U.S. PRIVATE FOUNDATIONS AND FOREIGN ACTIVITIES
“In addition to making contributions to domestic public charities and certain other authorized domestic recipients, may also make grants for exclusively charitable purposes to foreign governments, international organizations and foreign public charities.”
“The rules regarding individual charitable donors differ depending on whether the donor is a U.S. citizen, U.S. permanent resident, U.S. “days” resident, U.S. domiciliary, or a person of foreign citizenship who does not qualify as a U.S. resident or U.S. domiciliary in any sense (“nonresident alien”.)”
“Private foundations are organizations fully dedicated to charitable purposes but which generally do not receive broad support from the public. Private foundations are generally subject to detailed statutory restrictions on their activities including limitations on holdings in any one business entity, prohibitions against investments that might “jeopardize” the capital of the foundation, and prohibitions against transactions between the foundation and its major contributors, directors and managers. See§4941 and §§4943-4945. Most private foundations are required to pay out certain minimum amounts each year to qualifying doneness, which may include: (1) U.S. governmental units for charitable purposes, (2) domestic public charities, (3) exempt operating foundations, (4) foreign governments grants to which are used exclusively for charitable purposes, (5) international organizations, grants to which are used exclusively for charitable purposes, and (6) foreign public charities.”

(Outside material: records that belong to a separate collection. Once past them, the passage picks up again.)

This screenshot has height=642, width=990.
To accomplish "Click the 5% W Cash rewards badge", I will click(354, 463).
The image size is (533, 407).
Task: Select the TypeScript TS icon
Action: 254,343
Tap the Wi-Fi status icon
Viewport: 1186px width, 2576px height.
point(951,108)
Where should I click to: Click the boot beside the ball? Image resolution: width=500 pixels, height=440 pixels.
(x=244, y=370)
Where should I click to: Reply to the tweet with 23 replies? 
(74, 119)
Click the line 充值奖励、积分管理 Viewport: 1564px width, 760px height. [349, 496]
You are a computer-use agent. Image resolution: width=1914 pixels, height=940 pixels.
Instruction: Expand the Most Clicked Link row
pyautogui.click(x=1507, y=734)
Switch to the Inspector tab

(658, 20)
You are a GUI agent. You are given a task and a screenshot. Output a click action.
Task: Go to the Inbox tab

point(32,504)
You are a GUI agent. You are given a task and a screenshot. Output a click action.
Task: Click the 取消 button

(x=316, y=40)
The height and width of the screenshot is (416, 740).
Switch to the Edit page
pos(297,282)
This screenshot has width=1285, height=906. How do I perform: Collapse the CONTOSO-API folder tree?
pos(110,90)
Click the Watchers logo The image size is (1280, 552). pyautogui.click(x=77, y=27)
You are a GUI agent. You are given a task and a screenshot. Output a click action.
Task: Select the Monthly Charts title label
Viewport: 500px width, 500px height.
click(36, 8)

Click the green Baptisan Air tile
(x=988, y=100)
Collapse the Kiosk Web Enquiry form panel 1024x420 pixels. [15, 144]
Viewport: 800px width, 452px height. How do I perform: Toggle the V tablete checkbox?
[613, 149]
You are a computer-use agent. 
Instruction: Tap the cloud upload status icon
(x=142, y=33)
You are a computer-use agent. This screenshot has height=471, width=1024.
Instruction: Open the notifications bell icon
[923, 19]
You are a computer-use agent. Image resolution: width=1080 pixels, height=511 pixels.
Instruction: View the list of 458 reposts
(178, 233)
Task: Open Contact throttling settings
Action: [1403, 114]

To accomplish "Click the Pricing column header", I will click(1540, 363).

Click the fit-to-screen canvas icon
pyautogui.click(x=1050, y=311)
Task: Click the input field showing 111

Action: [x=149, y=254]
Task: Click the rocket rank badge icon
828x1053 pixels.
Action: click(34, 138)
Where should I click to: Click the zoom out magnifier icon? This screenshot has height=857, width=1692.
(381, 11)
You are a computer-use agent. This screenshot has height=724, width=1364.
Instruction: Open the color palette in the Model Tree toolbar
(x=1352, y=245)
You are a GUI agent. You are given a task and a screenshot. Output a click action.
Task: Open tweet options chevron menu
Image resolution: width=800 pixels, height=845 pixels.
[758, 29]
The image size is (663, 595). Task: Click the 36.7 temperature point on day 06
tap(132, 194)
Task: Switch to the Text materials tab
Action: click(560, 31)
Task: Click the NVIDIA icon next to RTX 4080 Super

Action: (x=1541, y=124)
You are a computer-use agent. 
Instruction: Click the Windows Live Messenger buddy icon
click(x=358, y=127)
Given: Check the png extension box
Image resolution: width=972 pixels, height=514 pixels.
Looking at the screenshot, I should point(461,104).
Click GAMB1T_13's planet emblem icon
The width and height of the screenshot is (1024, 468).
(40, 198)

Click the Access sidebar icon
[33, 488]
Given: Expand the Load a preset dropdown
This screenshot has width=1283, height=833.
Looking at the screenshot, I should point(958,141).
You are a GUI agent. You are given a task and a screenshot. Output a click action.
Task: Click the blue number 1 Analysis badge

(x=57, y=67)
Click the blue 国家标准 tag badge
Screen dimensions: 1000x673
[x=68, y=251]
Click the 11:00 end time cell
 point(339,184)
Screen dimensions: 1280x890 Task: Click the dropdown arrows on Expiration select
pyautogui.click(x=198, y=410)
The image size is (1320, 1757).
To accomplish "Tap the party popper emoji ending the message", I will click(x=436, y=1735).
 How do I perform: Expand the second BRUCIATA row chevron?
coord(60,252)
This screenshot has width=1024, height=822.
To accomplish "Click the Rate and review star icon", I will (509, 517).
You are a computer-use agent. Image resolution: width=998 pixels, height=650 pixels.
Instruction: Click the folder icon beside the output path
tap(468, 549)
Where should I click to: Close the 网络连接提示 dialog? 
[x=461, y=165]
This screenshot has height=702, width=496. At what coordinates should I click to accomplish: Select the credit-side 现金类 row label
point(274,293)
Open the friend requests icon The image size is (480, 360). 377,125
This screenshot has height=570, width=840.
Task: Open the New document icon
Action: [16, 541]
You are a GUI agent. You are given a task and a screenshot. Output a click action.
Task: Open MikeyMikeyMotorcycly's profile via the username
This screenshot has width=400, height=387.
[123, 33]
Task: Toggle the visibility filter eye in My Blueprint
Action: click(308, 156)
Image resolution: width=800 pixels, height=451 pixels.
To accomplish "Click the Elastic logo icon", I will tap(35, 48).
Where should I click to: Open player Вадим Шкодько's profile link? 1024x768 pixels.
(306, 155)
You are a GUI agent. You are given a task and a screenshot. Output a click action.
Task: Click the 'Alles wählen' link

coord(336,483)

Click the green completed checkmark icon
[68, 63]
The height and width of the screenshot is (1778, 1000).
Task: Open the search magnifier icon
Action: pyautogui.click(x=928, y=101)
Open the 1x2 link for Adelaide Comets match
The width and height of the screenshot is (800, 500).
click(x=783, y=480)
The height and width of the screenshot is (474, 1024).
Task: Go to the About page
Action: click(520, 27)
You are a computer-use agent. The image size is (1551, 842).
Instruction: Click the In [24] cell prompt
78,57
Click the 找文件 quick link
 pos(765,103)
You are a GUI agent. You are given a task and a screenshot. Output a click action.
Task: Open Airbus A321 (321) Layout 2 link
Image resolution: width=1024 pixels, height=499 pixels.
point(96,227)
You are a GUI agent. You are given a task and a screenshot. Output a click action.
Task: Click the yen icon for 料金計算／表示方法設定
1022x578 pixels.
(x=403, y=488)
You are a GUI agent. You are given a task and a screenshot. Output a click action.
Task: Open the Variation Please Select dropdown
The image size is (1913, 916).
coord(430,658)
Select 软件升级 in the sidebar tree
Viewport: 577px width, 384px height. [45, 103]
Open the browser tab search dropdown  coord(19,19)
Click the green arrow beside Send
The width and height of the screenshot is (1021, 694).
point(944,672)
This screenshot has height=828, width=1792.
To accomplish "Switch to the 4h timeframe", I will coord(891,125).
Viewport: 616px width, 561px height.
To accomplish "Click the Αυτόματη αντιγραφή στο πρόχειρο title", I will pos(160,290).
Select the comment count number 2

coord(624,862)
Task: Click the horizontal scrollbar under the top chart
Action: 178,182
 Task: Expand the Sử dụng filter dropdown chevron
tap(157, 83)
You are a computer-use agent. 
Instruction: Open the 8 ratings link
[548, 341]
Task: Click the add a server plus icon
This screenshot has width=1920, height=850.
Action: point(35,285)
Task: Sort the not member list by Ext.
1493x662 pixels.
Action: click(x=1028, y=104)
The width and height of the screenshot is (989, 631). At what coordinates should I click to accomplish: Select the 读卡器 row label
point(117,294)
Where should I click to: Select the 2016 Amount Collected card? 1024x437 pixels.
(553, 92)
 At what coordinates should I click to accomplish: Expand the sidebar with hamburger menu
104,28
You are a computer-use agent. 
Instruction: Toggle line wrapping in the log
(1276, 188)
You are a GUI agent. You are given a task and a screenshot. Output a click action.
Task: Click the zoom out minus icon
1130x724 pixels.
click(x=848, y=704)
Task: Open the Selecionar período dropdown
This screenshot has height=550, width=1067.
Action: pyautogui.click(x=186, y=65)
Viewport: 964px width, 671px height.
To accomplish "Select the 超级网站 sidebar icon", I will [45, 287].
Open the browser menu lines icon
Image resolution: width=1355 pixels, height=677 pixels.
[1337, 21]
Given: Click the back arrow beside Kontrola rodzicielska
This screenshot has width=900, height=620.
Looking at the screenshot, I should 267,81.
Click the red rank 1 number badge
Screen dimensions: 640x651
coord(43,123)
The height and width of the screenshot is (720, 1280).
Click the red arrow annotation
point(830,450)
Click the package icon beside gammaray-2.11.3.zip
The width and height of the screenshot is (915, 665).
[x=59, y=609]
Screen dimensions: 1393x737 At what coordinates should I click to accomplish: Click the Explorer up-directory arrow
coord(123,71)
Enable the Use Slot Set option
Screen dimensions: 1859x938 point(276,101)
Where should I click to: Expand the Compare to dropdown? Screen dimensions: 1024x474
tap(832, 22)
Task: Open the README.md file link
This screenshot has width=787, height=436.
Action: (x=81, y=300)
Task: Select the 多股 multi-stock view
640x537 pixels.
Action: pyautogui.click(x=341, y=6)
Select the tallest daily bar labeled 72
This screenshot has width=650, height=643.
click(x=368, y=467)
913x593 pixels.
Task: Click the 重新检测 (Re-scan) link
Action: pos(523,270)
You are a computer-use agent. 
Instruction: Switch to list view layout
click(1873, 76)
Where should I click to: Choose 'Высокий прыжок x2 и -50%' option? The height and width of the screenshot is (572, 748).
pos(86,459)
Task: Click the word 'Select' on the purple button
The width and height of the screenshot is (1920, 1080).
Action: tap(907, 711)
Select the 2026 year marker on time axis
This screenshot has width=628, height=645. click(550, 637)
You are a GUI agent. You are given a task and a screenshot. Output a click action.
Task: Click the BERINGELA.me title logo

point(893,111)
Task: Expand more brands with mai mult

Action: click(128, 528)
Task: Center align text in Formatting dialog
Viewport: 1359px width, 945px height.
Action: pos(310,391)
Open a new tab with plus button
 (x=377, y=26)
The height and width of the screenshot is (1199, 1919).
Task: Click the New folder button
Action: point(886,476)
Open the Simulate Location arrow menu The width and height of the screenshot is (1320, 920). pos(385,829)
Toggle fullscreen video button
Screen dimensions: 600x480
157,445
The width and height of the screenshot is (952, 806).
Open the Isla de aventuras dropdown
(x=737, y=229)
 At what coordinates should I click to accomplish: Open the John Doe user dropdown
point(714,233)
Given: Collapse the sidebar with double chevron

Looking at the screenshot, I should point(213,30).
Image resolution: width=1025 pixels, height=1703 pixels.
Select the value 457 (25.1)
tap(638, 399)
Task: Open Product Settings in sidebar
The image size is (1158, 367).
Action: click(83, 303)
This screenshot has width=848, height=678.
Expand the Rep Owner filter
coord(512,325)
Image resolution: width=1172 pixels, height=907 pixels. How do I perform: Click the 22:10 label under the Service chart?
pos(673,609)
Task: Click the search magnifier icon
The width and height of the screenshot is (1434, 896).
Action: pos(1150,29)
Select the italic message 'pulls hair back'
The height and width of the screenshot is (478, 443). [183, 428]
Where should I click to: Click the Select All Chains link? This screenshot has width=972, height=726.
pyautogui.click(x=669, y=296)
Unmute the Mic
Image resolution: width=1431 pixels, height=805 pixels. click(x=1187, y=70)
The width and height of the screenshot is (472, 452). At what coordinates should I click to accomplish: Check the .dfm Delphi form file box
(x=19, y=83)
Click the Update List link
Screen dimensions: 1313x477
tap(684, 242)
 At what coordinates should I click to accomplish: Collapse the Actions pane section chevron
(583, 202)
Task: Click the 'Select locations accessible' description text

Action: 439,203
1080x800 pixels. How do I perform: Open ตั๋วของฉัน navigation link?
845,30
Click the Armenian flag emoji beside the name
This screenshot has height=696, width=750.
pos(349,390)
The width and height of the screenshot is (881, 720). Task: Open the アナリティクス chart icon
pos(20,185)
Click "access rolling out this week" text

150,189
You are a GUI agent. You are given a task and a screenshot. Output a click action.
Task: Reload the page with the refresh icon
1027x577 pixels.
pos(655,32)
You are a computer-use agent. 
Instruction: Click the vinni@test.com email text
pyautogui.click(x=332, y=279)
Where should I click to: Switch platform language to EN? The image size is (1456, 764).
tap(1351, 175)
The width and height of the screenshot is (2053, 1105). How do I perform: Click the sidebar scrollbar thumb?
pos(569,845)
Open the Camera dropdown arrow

Based on existing tax treaties between the U.S. and several countries there is no reason why Caricom should not create a tax treaty with the U.S. to establish a Caribbean Hurricane Fund. A similar hurricane tax treaty can be arranged between Caricom and Canada; between Caricom and the UK and between Caricom and several European countries. To do that Caribbean states will have to decree that Caricom is representing them.